Wij zeiden dan kom op man, wat gebeurd is is gebeurd en daarom
niet getreurd. Waarop hij dan ging huilen en ruzie maken.
Kijk, daarom komen wij altijd te laat. Dan is het goed. Dan heeft
hij alle tijd gehad om al haar portretten te verwijderen.

Groen

Algenman, 2013, computertekening

2013_algenman_ct

Moment

in onze momenten van vreugde
denken wij soms aan onszelf
daar waar de slechte steen ligt
op de hoogte van ons hart
daar zal het even misten
daar groeit het welig alg
het groene groeisel wast
onze oren horen steeds minder

dus

als iemand nu eens geduldig
het beeld ging verklaren
zouden wij zeer geholpen zijn
anders is het beeld maar een beeld
en eindigt deze steen zijn weg
in onszelf, in ons algenland
dan schemeren we ons groen
tot de kleur grauwgrijs uitbloeit

Val

Pover Anima, 1987, bewerkte foto

1987_pover anima_bf

Haastige spoed op sokken

Steeds vlamt de vraag op had het niet wat anders kunnen gaan.
Op zich onzinnig. Iets gaat zoals het gaat, daar doe je niets aan.
O, op die manier.
Ja, op die manier viel ik een keer van mijn steile, uitgesleten trap
en maakte een rotsmak. Ergens viel het nog mee ook, want omdat
de trap een draai had bleef ik ergens luid kermend in de bocht
hangen.
Het vreemde was dat ik dwars door de pijn ook nog eens vreselijk
om mezelf moest lachen. Ik had mijn  eigen Comedy Capers figuur
geschapen en zag er gelijk het mooie van in.
Het mooie van Jan, mompelde ik dus met een vertrokken gezicht.
Ik hees me moeizaam overeind, strompelde op één been de trap
verder af en liet me voorzichtig op de bank zakken met het besef
dat het ook heel anders had kunnen aflopen. Ik had van mijn neus
ook een anker kunnen maken, om maar eens iets te roepen. Soms
heb je mazzel, soms verdien je die mazzel.
Daarna vond ik mezelf nogal zielig; de schemer kwam de kamer
in en verkleurde alles tot hetzelfde grijzer blauw als mijn flink ge-
stoten plekken. De buitenwereld werd een gat met zwarte bomen.
Vogels waagden zich niet meer in het weer. Ik deed de deur op slot
en bij het sluiten van de gordijnen moest ik mezelf vasthouden en
tegen mezelf zeggen ik hou van je om niet om te vallen.
Die dag stierf verder in mijn armen.

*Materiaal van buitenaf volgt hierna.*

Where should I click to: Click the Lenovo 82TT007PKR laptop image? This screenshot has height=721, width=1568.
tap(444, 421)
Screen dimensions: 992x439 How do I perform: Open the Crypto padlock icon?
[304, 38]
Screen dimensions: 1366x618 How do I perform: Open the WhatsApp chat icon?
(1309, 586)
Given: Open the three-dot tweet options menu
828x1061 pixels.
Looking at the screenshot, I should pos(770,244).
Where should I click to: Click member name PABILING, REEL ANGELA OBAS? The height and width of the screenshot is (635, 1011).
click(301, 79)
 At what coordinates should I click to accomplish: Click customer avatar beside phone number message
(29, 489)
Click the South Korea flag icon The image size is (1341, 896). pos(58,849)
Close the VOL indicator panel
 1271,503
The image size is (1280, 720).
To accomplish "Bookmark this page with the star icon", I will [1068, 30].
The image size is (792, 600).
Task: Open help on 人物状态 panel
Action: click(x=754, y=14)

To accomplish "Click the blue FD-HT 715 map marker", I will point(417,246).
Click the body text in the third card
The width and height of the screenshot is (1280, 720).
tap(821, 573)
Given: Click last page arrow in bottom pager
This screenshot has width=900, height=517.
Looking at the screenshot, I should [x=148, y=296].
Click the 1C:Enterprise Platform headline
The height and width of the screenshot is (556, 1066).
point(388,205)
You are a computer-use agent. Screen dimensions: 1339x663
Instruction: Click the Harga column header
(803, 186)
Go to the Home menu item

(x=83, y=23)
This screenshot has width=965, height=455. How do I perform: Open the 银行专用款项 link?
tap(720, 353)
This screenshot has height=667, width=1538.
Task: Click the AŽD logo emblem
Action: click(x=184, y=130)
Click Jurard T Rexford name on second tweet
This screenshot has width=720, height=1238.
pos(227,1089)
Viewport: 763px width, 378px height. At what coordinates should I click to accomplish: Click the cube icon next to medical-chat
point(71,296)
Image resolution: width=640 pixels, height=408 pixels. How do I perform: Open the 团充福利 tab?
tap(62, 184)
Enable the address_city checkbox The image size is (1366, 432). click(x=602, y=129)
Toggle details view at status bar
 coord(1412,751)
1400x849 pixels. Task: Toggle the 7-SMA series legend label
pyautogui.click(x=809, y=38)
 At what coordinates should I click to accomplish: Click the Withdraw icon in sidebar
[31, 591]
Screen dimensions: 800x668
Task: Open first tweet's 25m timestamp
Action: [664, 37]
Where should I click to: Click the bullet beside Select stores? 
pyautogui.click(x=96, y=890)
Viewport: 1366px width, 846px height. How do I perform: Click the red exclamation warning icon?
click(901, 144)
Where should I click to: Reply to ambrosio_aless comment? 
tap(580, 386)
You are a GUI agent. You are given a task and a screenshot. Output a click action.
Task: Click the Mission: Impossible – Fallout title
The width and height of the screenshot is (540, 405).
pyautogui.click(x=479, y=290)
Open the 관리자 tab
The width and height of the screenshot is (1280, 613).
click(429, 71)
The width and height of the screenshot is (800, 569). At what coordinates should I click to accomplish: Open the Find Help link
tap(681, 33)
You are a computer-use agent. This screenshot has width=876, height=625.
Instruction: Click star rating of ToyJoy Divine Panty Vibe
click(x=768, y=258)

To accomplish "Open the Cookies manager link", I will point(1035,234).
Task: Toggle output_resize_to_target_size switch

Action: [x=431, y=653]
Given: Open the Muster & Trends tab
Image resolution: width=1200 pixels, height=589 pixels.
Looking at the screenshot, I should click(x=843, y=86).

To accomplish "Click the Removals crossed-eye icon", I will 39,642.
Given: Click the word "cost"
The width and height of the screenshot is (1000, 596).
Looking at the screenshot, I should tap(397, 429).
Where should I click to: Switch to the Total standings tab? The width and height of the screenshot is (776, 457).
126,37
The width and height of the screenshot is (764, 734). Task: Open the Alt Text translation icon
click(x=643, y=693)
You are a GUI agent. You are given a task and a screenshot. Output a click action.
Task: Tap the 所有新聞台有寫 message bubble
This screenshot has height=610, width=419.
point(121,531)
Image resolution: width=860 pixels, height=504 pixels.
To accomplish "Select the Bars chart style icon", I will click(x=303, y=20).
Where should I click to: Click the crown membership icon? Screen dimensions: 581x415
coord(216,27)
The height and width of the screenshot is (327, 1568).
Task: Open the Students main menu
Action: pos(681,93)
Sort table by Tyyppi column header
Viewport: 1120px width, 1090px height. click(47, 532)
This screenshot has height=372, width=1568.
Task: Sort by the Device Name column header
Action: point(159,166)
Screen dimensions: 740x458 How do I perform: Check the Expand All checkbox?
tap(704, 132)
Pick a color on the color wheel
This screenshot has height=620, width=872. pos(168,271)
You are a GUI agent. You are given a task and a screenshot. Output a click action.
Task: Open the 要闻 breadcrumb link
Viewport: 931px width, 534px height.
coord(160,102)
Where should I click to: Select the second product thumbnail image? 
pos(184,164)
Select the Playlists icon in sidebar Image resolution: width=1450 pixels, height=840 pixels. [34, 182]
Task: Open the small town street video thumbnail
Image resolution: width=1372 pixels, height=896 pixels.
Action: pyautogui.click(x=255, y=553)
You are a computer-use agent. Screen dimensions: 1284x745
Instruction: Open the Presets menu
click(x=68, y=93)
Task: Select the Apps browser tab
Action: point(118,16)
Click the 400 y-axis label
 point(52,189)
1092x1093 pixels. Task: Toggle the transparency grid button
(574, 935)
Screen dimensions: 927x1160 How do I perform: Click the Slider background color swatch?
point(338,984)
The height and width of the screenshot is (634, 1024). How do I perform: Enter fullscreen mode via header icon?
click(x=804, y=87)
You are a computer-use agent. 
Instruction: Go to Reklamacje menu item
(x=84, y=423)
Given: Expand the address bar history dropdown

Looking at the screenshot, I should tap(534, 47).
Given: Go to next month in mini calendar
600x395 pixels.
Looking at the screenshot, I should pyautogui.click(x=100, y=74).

Ik troostte me met de gedachte
dat paarden ook wel eens vallen al hebben ze vier poten.
Weer een dag voorbij.
Goed nieuws: daarna ben nooit meer gevallen.

Kluis

De tekenaar fotografeert, 1979, bewerkte foto

1979_de tekenaar fotografeert_bf

Tijdsbeeld

In mijn jonge jaren vond ik mezelf nogal vruchtbaar, maiskolven
groeiden uit mijn mond als teken van natuurlijke overdaad. Ik
kende geen heimwee en de kat lag op de keukentafel te slapen.
De wereld was in die tijd echt groter dan nu (wij roven te veel)
en heel het dorp giechelde om onze rare stadse fratsen.
Mijn liefde stond voor me in haar rokje en omhelsde me, het
zette mijn vingers in beweging. We deden ons huiswerk graag.
Nee, ik had geen heimwee, daar was ik te groot voor.
We konden alles aan, We Can Work It Out was onze leuze. Niets
was te veel. We hadden vrienden over en gooiden ons hoofd graag
achterover. Er was ruimte genoeg.
Pas toen de haren sleten, toen kwam het heimwee aanzetten door
de kieren van het heden. Het verraste ons, we waren er niet op
voorbereid, we schoten vol en staarden door het lege raam. Het
schokkende tekort aan geluk lag dampend voor het oprapen.
In de geur van het verleden weet ik dat. Daarom.
Soms heb je heimwee naar heimwee. Even maar. Het duurt nooit
lang, want in het oude jaar zit weer een nieuw jaar wat ruikt naar
de toekomst.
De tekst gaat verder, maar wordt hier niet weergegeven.